South African regulations concerned with acceptable levels of metals in foodstuffs measure each metal on the list in milligrams (mg) per kilogram (kg) or mg per litre (ℓ), i.e. mg/kg or mg/ℓ. Each metal, and food type, has its own criteria for acceptable levels of metals. For example, the acceptable cadmium levels for brassica, bulbous and fruiting vegetables are 0,05mg/kg and 0,2mg/kg for leafy vegetables.

Understanding the risk these metals pose in our food supply is complicated by the fact that no single food source accounts for people’s exposure to metals. Exposure to these metals comes from many different food sources, which may contain low levels of metals. If all the food we eat are combined, these low levels can sometimes add up to a level of concern (FDA).

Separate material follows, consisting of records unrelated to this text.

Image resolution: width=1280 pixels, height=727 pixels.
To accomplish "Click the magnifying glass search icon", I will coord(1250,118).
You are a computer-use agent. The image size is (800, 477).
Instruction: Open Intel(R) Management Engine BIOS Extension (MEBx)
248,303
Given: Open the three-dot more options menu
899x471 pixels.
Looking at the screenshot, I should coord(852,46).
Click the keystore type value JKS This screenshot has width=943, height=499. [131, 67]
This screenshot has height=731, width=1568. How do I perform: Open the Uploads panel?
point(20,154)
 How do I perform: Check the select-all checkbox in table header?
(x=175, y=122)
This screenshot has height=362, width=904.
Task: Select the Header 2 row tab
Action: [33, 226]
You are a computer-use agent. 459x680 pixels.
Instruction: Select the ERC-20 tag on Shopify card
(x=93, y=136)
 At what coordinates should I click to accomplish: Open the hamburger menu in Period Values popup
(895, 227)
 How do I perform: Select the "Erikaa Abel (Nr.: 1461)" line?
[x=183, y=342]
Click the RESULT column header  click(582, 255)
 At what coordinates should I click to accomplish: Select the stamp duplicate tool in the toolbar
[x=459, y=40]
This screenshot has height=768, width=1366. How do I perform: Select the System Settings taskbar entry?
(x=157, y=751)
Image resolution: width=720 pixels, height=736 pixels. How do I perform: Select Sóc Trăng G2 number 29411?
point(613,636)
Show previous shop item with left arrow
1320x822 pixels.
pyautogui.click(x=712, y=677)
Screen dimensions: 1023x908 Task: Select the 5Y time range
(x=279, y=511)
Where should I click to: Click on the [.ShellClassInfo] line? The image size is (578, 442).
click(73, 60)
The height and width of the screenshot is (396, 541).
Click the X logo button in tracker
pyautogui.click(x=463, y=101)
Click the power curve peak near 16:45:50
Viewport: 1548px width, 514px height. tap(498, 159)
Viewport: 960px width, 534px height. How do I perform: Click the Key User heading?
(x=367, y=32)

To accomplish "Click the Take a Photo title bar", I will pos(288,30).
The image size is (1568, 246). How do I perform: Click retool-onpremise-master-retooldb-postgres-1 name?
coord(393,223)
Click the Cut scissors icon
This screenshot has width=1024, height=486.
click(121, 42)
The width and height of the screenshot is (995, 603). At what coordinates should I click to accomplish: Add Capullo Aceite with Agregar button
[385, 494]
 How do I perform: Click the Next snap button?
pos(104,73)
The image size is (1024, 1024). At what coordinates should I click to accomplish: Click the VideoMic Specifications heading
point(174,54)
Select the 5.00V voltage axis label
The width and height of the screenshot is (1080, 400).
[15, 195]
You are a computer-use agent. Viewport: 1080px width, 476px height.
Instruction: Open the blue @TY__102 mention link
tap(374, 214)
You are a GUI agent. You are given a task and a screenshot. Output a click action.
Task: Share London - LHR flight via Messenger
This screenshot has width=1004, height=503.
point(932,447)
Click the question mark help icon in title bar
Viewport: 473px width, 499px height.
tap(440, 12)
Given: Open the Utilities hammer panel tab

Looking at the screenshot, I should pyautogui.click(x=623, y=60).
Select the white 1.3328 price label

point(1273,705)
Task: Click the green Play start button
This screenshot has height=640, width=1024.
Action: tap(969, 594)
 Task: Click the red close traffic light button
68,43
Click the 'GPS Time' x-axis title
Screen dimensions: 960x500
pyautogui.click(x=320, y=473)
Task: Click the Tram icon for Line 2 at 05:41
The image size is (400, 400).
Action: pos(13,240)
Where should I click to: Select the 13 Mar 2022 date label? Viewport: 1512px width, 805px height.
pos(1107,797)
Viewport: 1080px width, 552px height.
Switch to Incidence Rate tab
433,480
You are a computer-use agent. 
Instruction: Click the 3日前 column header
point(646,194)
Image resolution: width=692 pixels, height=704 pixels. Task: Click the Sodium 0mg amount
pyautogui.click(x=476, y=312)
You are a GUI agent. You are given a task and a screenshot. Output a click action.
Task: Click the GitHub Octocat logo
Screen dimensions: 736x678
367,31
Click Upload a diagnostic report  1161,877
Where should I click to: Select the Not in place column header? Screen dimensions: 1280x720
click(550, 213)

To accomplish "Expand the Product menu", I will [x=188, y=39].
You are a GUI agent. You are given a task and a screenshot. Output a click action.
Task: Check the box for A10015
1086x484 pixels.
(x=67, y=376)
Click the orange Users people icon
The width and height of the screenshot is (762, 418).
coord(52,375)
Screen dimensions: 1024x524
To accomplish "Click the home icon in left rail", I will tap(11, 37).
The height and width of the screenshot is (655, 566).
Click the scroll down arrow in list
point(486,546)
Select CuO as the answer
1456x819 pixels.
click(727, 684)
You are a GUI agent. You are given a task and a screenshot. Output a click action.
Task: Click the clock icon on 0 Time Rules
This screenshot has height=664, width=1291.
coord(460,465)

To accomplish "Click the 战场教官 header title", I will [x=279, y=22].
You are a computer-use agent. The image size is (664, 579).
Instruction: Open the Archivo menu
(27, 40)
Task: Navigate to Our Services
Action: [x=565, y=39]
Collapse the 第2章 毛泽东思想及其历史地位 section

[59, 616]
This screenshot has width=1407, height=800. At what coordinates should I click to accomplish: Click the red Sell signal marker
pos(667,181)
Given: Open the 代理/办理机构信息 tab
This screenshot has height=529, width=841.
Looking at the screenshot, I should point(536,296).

Mercury and lead are often referred to as heavy metals. The toxicity of these metals is partly due to their tendency to accumulate in biological tissues – a process known as bioaccumulation. The process of bioaccumulation of metals occurs in all living organisms, resulting from exposure to metals in food and the environment.

How it is measured

The universally used analytical technique to test the concentration of metals in foodstuffs is Atomic Absorption Spectrometry (AAS). According to www.foodsafetyhelpline.com, the technique is so sensitive that it can measure parts per billion (ppb). The technique uses wavelengths of light that are specifically absorbed by an element.

A variation of AAS, called vapour generation AAS, can detect miniscule levels of mercury, including methylmercury in fish. An even more sensitive analytical method is the Inductively Coupled Plasma-Mass Spectrometry (ICP-MS), which measures parts per quadrillion (ppq) – a million times more sensitive than AAS. Another method is Inductively Coupled Plasma-Optical Emission Spectrometry (ICP-OES).

Besides these highly sensitive methods, conventional colorimetric methods that measure single elements are also available. – Ursula Human, FarmBiz

For more information, visit www.foodsafetyhelpline.com, www.fda.gov, or read the South African Government Gazette vol 636, no 41704.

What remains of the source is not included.